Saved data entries
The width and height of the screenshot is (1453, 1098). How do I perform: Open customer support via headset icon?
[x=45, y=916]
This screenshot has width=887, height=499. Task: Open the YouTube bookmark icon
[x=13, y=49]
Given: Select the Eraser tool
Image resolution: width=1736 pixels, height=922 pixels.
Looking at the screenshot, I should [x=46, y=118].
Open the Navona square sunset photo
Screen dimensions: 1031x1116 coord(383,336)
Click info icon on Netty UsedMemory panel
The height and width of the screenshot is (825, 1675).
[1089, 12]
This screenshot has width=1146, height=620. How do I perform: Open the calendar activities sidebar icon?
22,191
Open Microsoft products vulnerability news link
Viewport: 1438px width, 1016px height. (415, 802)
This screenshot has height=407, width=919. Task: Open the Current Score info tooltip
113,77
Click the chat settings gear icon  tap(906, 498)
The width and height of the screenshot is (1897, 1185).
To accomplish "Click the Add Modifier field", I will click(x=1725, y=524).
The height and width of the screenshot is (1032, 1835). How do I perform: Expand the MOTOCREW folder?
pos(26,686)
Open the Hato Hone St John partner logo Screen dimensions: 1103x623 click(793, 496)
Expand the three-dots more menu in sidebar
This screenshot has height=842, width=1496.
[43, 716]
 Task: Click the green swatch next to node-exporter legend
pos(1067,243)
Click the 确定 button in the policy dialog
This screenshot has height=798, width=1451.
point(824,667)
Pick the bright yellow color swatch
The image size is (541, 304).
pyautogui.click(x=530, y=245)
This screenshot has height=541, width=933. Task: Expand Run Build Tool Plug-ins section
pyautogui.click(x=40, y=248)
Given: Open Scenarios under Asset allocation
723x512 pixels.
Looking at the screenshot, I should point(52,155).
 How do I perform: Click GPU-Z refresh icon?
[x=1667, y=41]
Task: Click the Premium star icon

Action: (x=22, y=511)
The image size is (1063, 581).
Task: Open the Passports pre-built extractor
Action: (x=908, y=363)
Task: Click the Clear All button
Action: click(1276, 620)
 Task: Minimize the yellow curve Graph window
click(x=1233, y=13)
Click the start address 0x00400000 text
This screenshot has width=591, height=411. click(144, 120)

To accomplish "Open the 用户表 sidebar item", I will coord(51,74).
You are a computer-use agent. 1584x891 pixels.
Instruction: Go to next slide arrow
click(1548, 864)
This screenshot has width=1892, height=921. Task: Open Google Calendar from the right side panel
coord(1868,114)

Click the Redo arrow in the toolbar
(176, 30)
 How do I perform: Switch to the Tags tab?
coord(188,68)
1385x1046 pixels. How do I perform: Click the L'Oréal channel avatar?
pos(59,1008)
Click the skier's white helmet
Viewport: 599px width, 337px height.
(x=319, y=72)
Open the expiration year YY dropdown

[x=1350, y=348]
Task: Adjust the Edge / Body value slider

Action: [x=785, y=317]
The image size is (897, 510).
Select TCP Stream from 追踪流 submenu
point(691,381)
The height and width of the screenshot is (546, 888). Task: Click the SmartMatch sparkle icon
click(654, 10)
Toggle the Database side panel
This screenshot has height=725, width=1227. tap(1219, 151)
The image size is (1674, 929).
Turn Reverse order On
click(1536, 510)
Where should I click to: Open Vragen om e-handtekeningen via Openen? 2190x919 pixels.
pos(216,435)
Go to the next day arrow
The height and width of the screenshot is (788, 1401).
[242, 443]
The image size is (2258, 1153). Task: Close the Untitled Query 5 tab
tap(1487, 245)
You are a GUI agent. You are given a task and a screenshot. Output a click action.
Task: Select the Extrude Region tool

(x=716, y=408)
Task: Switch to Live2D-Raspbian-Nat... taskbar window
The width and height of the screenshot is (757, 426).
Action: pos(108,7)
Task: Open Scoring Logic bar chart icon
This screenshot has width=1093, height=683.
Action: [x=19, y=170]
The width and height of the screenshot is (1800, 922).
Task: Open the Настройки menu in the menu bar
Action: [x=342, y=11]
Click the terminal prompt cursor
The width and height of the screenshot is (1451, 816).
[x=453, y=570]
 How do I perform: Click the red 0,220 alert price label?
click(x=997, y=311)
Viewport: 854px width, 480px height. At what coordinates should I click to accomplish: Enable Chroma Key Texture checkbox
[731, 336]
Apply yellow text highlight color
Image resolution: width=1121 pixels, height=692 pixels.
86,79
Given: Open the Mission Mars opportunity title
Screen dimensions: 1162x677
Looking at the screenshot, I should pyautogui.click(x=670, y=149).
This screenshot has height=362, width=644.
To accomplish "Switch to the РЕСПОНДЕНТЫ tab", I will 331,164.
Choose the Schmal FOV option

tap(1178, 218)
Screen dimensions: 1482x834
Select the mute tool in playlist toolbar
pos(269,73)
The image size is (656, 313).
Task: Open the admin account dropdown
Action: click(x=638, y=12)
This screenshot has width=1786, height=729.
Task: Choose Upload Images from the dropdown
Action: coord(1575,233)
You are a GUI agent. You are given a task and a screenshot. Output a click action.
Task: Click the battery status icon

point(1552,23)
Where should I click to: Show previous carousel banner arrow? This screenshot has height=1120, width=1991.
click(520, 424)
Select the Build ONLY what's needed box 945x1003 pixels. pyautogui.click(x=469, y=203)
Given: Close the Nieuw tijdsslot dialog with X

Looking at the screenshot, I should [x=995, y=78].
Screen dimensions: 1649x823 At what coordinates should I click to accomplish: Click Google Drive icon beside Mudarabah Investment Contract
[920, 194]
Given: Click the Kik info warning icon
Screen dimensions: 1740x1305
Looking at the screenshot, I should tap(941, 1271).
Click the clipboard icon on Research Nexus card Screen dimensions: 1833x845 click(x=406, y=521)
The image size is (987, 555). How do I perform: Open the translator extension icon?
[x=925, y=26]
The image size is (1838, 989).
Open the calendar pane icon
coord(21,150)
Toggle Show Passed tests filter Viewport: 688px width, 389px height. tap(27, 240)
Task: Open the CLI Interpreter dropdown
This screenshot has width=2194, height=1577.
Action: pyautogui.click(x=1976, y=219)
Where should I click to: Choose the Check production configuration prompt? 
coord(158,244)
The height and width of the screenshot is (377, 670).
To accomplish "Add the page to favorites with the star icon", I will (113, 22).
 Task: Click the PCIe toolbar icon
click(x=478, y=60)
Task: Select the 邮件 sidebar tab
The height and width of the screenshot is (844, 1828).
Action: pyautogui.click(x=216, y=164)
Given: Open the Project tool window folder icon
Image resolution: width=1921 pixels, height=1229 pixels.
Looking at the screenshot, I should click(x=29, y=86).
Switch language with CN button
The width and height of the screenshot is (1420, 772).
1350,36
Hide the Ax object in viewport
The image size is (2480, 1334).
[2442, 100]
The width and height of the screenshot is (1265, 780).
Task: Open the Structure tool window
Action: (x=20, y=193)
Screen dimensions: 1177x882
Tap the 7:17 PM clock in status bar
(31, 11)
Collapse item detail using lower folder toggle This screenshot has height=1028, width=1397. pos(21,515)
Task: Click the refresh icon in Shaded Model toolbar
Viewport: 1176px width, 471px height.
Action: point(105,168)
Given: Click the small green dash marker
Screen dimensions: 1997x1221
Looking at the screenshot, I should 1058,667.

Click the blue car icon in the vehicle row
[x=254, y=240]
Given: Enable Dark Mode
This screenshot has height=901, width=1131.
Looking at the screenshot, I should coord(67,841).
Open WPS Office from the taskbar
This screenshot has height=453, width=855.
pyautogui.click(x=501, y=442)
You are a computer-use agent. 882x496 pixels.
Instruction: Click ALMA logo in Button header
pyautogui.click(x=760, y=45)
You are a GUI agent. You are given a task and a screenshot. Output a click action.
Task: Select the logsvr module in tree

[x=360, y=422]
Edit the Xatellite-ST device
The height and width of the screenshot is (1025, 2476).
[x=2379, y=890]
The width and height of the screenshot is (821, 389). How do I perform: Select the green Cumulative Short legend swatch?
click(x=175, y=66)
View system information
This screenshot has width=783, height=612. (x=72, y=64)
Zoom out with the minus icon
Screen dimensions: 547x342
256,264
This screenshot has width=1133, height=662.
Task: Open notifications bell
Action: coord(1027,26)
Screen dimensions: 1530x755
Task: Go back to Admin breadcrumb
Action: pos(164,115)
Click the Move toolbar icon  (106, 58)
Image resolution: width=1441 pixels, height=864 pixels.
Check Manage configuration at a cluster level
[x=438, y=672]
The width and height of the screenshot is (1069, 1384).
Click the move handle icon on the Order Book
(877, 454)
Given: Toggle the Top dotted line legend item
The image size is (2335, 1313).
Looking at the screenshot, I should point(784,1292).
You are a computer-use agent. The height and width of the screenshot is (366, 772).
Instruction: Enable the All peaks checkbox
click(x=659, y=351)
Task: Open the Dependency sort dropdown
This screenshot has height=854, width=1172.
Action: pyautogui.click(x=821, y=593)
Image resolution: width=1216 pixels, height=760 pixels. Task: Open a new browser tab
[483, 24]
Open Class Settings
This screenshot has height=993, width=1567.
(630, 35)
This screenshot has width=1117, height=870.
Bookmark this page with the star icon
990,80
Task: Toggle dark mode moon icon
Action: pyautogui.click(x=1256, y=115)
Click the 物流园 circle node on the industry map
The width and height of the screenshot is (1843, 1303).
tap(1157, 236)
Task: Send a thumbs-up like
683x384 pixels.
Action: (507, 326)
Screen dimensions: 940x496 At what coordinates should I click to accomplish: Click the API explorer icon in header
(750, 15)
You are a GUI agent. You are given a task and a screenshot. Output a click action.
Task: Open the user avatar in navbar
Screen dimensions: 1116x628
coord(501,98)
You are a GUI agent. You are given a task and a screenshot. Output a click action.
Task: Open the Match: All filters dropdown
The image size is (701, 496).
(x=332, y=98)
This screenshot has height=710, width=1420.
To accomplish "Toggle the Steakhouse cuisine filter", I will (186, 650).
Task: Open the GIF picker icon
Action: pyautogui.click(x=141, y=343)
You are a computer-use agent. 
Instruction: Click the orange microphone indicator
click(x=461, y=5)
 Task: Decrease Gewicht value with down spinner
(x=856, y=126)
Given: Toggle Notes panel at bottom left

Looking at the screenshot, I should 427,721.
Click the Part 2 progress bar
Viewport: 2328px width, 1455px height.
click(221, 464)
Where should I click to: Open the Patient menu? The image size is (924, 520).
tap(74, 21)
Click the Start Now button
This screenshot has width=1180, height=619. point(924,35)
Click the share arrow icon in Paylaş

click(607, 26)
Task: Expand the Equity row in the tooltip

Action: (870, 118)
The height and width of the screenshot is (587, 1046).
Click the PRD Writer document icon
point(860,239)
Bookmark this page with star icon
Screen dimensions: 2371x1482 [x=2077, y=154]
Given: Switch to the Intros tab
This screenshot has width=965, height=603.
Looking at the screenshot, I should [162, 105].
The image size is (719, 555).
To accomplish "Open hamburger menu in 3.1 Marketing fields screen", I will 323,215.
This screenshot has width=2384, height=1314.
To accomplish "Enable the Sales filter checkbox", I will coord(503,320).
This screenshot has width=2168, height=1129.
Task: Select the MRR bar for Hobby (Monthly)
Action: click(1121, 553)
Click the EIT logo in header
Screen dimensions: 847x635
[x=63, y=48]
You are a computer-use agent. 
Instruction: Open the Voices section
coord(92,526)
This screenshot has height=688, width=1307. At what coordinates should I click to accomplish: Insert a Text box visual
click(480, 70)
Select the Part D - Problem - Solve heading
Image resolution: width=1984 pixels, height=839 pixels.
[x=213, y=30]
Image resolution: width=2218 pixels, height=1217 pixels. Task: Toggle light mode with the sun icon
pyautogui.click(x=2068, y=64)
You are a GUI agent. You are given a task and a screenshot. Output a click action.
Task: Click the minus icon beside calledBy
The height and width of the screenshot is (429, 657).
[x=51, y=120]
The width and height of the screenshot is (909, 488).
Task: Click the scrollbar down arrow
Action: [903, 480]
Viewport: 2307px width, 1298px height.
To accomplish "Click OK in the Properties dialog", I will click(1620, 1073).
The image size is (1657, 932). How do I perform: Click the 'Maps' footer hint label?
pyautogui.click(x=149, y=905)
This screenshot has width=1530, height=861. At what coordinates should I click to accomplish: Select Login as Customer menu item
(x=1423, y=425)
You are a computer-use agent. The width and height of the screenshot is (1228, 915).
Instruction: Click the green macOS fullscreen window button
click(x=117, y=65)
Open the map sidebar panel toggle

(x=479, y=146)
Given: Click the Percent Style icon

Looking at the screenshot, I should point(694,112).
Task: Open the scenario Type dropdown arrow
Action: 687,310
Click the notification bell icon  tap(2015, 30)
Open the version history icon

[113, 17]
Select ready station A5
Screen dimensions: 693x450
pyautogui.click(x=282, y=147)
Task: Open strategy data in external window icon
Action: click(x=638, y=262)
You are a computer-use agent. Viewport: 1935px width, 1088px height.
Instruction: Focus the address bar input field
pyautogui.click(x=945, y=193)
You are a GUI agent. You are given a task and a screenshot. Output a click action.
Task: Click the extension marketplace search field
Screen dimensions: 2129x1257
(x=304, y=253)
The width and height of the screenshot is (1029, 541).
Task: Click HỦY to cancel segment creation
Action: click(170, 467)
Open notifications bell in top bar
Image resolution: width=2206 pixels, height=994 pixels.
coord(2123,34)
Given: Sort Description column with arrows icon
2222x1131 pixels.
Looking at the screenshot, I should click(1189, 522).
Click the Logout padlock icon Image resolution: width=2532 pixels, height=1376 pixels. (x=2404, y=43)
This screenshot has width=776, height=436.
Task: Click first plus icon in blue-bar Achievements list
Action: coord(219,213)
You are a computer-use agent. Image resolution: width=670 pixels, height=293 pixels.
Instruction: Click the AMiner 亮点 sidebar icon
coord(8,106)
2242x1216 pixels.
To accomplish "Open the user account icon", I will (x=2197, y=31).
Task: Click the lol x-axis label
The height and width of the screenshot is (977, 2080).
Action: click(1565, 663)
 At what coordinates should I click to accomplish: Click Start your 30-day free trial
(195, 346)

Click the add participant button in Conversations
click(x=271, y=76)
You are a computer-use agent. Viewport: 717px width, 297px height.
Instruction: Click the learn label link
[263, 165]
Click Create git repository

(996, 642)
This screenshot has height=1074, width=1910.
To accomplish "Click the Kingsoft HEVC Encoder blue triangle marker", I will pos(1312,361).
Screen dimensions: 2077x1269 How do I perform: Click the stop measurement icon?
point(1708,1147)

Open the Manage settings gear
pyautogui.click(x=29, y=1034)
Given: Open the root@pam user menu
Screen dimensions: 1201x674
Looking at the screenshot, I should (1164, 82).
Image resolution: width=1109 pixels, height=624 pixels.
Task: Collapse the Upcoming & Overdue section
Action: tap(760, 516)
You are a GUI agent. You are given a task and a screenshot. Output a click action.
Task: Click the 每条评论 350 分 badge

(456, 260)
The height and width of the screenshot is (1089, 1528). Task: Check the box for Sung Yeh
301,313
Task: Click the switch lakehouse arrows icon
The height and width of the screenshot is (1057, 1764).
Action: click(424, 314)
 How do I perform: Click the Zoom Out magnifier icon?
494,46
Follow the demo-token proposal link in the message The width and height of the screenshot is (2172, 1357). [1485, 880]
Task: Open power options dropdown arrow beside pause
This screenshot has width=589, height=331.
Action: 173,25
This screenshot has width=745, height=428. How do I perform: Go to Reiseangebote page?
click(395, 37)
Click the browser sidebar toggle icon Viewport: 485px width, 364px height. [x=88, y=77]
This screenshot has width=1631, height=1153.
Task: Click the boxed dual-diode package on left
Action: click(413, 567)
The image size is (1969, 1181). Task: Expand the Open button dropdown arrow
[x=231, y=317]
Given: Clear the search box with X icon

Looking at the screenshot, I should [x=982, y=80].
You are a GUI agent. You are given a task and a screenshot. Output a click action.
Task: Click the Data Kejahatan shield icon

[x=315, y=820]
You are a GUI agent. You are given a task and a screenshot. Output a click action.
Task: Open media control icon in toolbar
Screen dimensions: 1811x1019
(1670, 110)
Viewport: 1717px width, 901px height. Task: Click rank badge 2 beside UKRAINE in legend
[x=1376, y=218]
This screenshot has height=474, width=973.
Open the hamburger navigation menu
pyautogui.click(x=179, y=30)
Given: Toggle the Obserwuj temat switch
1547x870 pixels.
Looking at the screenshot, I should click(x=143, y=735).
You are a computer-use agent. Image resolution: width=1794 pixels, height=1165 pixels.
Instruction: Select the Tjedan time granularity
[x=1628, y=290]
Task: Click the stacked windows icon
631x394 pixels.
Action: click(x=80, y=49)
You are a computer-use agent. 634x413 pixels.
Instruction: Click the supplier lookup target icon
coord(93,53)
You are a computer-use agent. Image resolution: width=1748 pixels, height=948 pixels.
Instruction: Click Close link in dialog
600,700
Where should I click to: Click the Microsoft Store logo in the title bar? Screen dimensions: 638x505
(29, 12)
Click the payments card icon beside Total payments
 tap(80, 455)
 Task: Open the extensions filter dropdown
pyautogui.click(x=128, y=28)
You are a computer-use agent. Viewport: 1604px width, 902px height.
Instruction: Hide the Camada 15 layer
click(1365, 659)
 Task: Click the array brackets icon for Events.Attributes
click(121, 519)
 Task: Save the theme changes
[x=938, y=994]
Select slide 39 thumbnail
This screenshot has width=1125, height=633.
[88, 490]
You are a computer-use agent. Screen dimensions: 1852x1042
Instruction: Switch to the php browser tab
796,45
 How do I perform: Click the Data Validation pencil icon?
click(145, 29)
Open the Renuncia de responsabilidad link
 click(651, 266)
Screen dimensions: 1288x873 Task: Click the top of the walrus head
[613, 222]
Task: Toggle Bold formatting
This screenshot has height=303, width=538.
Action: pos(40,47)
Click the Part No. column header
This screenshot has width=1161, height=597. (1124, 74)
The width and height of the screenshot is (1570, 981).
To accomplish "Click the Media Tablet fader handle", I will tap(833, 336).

**Required work:** Please retype the data exactly as it stands, from its first line down to the line that contains "Given: Select the Eraser tool", then stop.

**Result below:**
The width and height of the screenshot is (1453, 1098). How do I perform: Open customer support via headset icon?
[x=45, y=916]
This screenshot has width=887, height=499. Task: Open the YouTube bookmark icon
[x=13, y=49]
Given: Select the Eraser tool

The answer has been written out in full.